++++ Input data

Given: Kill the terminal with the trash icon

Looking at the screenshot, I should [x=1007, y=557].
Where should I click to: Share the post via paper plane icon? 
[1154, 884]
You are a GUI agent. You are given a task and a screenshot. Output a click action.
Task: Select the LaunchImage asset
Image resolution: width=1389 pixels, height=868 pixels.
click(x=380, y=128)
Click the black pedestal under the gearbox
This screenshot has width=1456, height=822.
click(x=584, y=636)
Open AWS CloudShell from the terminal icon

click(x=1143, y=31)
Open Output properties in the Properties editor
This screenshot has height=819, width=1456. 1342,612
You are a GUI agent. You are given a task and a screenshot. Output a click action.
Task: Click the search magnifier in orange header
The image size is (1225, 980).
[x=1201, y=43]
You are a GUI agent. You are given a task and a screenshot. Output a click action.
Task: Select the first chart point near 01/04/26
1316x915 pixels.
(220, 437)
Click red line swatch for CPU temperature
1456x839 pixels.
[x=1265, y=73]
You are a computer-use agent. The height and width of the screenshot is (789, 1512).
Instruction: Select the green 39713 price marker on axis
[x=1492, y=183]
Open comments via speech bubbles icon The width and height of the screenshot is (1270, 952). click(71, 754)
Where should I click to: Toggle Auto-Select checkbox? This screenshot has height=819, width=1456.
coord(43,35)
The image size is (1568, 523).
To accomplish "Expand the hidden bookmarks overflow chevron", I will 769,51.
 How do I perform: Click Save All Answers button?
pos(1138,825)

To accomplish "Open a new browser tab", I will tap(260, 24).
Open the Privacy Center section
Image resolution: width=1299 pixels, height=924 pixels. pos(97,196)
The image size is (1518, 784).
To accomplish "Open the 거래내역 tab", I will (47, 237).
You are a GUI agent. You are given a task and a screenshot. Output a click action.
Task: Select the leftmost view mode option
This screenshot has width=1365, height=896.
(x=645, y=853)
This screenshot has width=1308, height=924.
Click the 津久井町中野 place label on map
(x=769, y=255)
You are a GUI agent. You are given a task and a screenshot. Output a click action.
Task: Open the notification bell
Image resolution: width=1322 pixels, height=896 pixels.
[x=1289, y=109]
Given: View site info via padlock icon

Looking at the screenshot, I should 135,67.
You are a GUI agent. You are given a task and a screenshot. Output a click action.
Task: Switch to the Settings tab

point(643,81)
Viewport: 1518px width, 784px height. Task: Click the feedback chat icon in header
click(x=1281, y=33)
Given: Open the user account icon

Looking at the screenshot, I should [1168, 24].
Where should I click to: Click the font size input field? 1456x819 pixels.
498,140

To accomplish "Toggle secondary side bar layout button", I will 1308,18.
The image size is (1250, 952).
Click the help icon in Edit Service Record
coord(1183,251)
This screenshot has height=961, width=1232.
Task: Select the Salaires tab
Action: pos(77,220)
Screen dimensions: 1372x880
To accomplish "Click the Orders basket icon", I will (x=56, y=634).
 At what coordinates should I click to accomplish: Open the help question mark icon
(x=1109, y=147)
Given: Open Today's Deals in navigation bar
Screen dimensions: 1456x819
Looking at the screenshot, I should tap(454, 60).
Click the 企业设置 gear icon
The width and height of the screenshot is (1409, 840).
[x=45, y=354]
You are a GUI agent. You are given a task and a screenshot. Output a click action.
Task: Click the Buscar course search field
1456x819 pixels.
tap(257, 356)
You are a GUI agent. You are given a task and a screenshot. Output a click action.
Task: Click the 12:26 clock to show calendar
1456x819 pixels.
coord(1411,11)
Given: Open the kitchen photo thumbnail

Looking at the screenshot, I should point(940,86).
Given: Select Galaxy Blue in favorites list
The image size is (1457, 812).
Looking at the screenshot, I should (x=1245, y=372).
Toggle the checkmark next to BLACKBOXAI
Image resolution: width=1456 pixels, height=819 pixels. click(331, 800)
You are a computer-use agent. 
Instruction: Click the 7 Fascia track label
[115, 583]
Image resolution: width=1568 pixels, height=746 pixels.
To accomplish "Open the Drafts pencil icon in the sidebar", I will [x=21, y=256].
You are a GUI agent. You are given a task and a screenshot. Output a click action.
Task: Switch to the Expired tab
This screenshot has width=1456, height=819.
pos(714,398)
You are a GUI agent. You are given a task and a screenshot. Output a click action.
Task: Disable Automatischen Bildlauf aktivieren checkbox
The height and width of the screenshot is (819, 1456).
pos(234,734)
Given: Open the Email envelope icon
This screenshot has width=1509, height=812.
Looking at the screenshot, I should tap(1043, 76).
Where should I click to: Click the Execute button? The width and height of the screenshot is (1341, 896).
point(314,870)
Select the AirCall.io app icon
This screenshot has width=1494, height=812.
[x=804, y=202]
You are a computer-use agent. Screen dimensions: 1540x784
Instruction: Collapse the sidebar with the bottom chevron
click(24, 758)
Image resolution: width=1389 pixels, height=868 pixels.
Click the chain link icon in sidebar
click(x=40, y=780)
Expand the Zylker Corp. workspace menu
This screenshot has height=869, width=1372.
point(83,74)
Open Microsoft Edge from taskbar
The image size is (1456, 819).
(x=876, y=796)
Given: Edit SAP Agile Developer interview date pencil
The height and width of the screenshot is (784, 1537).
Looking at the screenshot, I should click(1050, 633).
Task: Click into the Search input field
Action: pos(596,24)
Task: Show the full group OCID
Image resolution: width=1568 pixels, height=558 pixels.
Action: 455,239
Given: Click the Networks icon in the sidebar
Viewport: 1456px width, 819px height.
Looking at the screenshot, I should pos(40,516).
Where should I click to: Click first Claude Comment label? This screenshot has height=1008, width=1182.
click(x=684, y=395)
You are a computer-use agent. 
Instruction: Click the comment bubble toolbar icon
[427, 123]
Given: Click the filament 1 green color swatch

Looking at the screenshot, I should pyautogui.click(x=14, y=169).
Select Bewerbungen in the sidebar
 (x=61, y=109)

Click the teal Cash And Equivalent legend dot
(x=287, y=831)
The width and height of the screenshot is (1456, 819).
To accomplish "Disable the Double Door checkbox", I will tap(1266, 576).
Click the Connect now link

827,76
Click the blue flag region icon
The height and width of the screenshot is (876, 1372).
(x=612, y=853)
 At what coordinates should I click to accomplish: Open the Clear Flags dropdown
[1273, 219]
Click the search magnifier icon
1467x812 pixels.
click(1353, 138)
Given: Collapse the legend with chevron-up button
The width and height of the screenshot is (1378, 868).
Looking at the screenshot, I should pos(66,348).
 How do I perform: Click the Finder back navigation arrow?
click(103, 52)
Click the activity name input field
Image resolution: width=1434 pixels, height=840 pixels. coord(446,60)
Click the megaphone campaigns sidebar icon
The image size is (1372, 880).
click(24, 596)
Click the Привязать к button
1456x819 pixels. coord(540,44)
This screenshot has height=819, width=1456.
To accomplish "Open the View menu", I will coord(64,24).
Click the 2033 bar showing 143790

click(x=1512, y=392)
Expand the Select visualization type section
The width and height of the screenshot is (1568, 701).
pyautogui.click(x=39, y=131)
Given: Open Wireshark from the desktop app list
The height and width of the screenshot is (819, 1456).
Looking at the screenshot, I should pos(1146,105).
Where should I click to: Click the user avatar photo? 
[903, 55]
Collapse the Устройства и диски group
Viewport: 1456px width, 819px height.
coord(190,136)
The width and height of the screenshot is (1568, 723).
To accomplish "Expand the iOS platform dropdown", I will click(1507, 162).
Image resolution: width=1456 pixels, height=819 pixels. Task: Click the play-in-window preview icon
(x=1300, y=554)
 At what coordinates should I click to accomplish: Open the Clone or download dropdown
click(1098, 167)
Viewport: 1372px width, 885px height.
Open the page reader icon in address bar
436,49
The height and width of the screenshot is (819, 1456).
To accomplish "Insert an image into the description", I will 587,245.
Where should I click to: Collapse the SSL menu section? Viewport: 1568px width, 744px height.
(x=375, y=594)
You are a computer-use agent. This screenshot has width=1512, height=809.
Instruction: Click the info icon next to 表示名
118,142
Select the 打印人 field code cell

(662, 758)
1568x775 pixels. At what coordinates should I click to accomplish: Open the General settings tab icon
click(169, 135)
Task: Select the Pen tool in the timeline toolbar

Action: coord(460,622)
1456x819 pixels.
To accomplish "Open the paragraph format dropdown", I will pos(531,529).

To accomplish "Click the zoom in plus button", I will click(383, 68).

++++++++

• Task description:
A word-for-word copy of the entries, from the first line through the line containing "Task: Select the LaunchImage asset", is the whole answer.

• Task answer:
Given: Kill the terminal with the trash icon

Looking at the screenshot, I should [x=1007, y=557].
Where should I click to: Share the post via paper plane icon? 
[1154, 884]
You are a GUI agent. You are given a task and a screenshot. Output a click action.
Task: Select the LaunchImage asset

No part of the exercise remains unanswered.